PROBLEM STATEMENT: Wherever "header" turns up in the entries, copy out the line that holds it.

DATASET RECORDS:
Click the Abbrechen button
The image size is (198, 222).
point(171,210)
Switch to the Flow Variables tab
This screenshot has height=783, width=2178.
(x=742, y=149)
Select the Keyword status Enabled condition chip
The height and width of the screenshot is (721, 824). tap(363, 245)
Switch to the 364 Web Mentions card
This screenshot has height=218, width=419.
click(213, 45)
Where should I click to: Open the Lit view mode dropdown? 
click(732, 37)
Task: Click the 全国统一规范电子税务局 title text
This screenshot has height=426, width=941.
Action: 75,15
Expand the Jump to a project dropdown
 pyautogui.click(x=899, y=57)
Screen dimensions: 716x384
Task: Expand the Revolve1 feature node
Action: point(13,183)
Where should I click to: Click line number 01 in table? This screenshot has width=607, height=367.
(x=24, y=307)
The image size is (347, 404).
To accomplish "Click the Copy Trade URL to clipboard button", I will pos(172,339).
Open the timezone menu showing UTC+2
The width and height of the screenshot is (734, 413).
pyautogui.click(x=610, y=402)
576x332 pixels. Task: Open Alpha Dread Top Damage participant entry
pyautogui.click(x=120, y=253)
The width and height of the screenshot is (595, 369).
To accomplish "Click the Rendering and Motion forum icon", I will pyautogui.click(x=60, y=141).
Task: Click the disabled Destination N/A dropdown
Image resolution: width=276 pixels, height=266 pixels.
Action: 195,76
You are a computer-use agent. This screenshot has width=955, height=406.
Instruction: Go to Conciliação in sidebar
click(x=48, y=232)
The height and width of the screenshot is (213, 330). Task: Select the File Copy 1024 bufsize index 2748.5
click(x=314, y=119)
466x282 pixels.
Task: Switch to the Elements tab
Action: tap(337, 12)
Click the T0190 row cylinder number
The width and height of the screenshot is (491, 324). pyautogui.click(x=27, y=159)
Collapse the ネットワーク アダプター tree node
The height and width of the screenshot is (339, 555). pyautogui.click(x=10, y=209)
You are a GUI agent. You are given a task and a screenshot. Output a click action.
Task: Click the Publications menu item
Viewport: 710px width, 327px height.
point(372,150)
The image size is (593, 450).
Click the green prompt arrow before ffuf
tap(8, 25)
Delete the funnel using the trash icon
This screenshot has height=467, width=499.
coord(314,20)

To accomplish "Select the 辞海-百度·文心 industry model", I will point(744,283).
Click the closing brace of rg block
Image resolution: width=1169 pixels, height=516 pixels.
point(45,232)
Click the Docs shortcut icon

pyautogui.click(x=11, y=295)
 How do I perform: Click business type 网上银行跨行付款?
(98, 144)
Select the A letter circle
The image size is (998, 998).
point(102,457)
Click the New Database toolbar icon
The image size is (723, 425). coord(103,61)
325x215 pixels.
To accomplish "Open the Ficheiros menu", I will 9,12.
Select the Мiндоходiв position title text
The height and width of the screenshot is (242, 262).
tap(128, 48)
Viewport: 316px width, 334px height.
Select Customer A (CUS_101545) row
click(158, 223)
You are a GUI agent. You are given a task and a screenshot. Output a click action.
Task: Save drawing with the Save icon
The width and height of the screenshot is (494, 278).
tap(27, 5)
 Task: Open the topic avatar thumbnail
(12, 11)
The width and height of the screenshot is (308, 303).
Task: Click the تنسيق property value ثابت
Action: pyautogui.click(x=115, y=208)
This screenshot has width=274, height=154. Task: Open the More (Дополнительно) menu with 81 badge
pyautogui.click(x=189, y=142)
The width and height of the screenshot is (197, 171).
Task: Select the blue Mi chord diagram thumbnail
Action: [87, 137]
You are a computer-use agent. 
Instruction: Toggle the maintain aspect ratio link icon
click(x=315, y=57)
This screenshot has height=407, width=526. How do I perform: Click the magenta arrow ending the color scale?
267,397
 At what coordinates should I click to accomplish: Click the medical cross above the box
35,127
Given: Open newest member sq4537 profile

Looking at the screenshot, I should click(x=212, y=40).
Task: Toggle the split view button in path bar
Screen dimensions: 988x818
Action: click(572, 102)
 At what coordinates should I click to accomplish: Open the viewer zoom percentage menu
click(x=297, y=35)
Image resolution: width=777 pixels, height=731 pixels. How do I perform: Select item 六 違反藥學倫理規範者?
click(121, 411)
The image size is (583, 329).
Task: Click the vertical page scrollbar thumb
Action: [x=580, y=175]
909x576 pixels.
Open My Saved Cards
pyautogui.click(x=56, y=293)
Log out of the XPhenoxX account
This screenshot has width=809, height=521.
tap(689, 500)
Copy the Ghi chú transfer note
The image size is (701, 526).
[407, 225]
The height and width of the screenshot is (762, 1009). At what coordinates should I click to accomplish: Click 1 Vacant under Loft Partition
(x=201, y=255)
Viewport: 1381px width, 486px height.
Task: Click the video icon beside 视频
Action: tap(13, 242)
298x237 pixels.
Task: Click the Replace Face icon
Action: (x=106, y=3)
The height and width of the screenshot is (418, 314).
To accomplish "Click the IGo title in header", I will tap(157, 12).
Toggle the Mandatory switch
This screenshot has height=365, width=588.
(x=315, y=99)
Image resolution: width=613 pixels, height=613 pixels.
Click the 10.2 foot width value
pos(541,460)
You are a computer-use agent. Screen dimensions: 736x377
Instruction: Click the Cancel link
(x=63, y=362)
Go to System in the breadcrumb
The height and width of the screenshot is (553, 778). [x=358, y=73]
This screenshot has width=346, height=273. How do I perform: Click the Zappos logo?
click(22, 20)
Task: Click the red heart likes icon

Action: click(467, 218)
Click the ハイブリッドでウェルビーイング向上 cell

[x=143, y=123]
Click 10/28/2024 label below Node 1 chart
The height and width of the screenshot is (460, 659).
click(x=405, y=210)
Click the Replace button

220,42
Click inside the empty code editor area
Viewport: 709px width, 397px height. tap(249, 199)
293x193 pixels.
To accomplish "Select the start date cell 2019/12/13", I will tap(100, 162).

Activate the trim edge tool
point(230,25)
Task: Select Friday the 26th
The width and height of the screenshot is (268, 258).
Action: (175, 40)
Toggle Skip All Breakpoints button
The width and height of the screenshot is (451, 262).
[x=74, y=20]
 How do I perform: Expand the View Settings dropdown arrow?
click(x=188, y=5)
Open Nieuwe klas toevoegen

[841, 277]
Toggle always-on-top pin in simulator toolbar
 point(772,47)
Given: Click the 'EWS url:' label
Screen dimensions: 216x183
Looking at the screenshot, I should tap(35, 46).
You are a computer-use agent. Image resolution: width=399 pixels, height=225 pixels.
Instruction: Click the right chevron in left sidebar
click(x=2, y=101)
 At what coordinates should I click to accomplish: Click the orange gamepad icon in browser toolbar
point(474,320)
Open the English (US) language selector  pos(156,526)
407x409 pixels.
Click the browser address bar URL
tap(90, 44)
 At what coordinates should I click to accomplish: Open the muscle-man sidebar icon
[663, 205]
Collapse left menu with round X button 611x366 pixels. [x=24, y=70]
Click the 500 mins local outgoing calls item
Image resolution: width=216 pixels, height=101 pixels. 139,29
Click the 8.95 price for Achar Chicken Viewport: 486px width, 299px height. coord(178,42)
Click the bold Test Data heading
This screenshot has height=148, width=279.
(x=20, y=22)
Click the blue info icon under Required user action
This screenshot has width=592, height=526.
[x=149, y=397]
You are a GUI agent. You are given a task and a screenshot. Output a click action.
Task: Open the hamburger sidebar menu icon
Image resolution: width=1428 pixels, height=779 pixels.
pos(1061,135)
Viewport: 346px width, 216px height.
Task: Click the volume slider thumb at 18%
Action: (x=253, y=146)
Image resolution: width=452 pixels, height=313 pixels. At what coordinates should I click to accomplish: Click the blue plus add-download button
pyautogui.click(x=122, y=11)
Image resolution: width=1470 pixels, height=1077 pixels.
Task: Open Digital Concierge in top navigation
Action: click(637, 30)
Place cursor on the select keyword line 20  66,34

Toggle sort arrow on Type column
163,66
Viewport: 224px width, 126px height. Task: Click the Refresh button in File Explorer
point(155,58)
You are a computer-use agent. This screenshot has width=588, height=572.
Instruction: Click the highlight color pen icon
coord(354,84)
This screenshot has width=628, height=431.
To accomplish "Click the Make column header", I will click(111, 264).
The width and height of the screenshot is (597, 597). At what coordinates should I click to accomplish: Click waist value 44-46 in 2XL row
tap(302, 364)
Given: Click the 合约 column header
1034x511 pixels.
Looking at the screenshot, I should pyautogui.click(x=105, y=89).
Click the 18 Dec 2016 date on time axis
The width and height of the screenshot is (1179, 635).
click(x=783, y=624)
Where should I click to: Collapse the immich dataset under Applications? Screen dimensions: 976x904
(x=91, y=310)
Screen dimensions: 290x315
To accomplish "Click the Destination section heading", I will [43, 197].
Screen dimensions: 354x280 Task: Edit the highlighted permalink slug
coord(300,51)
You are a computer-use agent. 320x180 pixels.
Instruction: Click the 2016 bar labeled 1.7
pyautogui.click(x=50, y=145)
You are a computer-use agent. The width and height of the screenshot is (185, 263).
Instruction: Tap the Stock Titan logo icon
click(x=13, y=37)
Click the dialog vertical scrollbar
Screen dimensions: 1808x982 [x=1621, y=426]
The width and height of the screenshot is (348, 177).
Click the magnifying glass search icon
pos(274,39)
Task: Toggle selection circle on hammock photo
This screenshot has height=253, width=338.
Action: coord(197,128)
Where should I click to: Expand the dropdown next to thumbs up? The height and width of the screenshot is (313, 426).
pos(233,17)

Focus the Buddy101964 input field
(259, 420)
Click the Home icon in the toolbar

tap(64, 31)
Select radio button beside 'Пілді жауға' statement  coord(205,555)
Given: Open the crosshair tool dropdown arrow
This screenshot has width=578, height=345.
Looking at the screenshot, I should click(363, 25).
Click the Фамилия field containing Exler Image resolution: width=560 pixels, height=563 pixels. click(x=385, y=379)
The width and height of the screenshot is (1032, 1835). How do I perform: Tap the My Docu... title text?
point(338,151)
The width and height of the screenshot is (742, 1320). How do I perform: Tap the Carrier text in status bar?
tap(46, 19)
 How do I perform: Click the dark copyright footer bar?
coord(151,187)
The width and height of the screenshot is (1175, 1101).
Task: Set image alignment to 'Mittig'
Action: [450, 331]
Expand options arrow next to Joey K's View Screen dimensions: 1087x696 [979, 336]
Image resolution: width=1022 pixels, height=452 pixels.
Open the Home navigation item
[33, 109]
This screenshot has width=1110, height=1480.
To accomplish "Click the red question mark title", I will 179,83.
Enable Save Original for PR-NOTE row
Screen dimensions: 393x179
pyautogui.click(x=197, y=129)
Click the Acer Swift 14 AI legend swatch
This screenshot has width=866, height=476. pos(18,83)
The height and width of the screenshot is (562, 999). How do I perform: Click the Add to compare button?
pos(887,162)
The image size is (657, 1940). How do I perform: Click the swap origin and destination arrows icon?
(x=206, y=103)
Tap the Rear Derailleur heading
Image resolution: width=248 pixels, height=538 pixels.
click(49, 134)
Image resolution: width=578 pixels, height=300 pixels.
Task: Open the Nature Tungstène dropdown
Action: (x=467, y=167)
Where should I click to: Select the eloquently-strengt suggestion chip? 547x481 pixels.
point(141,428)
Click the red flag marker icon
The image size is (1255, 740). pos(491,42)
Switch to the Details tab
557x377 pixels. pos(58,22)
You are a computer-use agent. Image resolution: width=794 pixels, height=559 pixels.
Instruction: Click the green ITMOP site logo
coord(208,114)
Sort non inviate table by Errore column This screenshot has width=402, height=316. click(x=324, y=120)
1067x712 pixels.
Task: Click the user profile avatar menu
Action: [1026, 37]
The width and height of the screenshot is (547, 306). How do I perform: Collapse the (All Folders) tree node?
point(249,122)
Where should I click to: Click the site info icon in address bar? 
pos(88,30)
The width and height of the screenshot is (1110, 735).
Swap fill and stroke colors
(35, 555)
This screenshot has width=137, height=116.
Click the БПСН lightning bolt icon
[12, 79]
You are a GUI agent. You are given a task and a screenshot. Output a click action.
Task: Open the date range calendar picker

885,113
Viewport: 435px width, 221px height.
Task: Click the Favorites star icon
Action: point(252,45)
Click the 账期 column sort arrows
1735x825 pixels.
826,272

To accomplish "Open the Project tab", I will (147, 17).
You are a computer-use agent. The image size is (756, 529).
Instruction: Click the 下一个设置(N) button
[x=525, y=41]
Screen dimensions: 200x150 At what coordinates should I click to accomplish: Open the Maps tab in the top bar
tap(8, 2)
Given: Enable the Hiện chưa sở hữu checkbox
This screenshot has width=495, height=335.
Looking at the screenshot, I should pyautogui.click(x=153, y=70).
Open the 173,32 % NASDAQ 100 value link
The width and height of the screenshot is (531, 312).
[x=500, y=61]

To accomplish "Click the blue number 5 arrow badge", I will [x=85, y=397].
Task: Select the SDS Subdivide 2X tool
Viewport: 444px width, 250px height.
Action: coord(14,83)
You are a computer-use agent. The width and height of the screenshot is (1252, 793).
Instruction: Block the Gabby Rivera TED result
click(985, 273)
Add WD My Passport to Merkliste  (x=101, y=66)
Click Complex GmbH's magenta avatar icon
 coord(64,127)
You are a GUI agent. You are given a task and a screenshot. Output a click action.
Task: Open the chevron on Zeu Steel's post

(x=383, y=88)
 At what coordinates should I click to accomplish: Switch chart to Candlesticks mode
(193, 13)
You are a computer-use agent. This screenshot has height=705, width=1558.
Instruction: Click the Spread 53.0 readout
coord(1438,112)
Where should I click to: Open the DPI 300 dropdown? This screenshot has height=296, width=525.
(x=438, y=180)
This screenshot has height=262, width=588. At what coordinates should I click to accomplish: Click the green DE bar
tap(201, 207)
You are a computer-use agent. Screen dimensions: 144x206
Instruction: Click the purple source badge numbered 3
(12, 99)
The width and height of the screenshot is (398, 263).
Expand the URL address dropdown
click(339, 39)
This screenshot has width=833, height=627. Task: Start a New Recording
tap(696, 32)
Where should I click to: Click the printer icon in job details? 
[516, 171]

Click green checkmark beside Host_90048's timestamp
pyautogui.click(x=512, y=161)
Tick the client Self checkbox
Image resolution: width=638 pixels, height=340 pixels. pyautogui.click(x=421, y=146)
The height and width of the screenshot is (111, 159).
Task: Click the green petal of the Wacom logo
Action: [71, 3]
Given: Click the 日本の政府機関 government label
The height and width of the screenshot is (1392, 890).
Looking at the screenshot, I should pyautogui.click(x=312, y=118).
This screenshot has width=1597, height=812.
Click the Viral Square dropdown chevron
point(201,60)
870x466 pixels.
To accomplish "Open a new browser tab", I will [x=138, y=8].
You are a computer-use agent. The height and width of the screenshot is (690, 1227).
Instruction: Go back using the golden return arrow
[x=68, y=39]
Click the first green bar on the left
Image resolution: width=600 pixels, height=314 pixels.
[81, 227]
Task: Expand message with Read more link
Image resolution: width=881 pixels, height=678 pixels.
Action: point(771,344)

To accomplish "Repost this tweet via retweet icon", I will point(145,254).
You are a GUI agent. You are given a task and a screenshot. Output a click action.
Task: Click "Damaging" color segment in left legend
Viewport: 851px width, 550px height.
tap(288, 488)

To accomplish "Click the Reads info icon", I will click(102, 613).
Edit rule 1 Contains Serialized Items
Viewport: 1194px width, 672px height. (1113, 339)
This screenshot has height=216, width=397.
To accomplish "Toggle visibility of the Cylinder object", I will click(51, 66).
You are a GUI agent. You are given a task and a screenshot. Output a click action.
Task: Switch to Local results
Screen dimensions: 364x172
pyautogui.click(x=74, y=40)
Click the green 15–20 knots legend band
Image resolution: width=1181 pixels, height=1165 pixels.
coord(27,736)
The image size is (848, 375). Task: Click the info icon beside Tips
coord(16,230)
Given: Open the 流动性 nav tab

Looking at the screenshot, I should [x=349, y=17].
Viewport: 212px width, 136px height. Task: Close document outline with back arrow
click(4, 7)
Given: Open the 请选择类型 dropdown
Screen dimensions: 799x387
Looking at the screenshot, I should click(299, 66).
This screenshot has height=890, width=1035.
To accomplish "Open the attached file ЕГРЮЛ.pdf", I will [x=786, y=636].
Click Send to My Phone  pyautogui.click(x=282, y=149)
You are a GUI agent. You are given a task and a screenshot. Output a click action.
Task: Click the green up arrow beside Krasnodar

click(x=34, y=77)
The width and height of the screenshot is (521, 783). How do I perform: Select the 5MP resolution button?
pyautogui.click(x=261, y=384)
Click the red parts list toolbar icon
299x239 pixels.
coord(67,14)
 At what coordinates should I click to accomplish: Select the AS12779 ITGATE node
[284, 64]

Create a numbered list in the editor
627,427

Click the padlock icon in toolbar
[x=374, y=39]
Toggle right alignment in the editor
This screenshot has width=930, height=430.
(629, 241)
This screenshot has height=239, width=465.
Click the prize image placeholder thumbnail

YOUR RESPONSE:
To accomplish "Click the IGo title in header", I will tap(157, 12).
To accomplish "Click the Make column header", I will click(111, 264).
Given: Click the 合约 column header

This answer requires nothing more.